The base of the prism is a triangle. To find the base area, we use the formula for the area of a triangle, which is half times its base times its height.
Base Area = $$\frac{1}{2} \times \text{base of triangle} \times \text{height of triangle}$$
Base Area = $$\frac{1}{2} \times 3 \text{ feet} \times 9 \text{ feet}$$
First, multiply 3 by 9:
$$3 \times 9 = 27$$
Now, multiply 27 by $$\frac{1}{2}$$:
$$27 \div 2 = 13.5$$
So, the base area is 13.5 square feet.

**step3** Calculating the volume of the triangular prism

The volume of any prism is found by multiplying its base area by its height.

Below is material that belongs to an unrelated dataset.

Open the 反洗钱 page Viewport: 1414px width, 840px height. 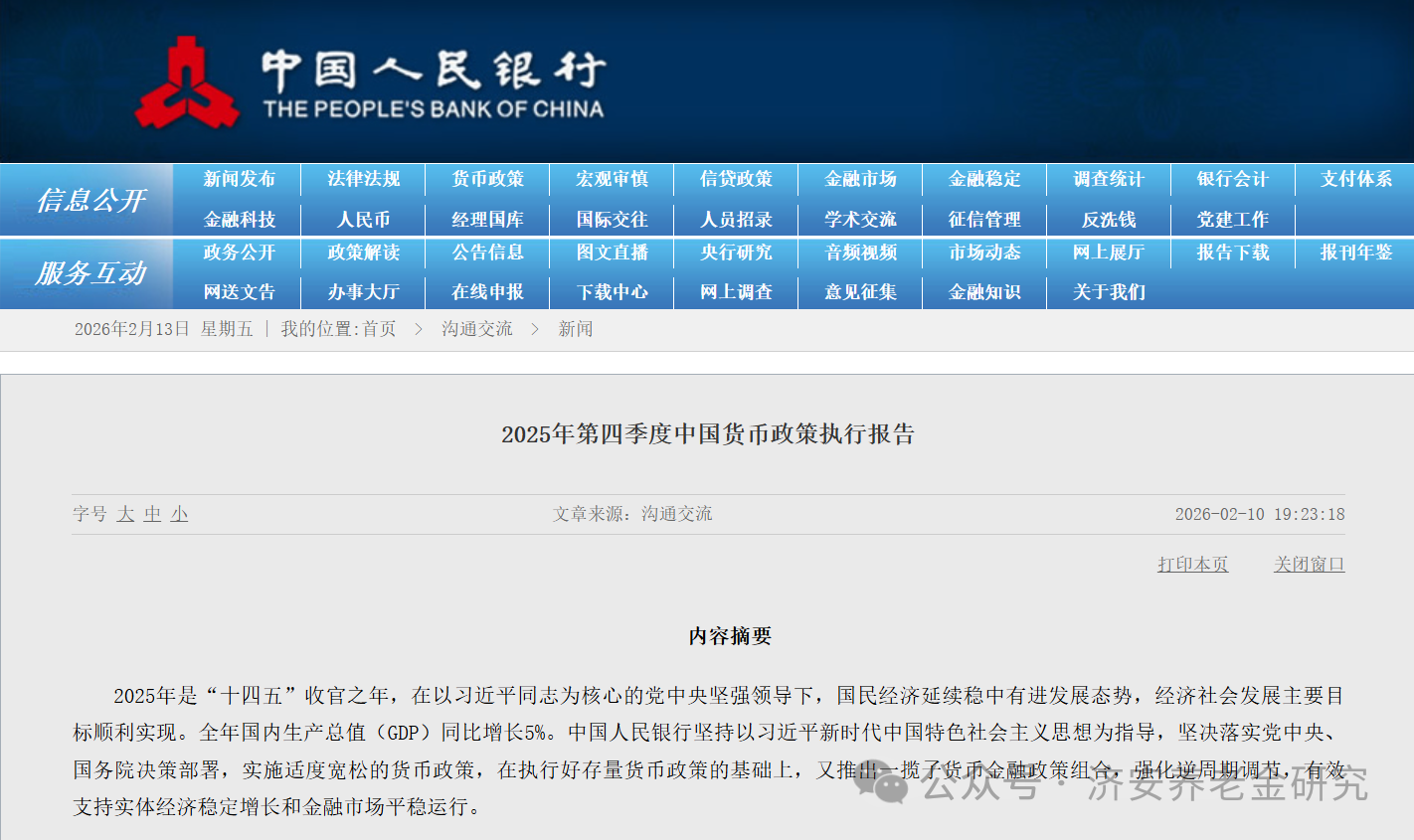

Volume = Base Area $$\times$$ Height of the prism
We found the Base Area to be 13.5 square feet, and the height of the prism is 12 feet.
Volume = $$13.5 \text{ square feet} \times 12 \text{ feet}$$
To calculate $$13.5 \times 12$$:
First, multiply 135 by 12, then place the decimal.
$$135 \times 12$$
$$135 \times 10 = 1350$$
$$135 \times 2 = 270$$
$$1350 + 270 = 1620$$
Now, place the decimal point. Since 13.5 has one decimal place, the product will also have one decimal place.
So, $$13.5 \times 12 = 162.0$$
Therefore, the volume of the triangular prism is 162 cubic feet.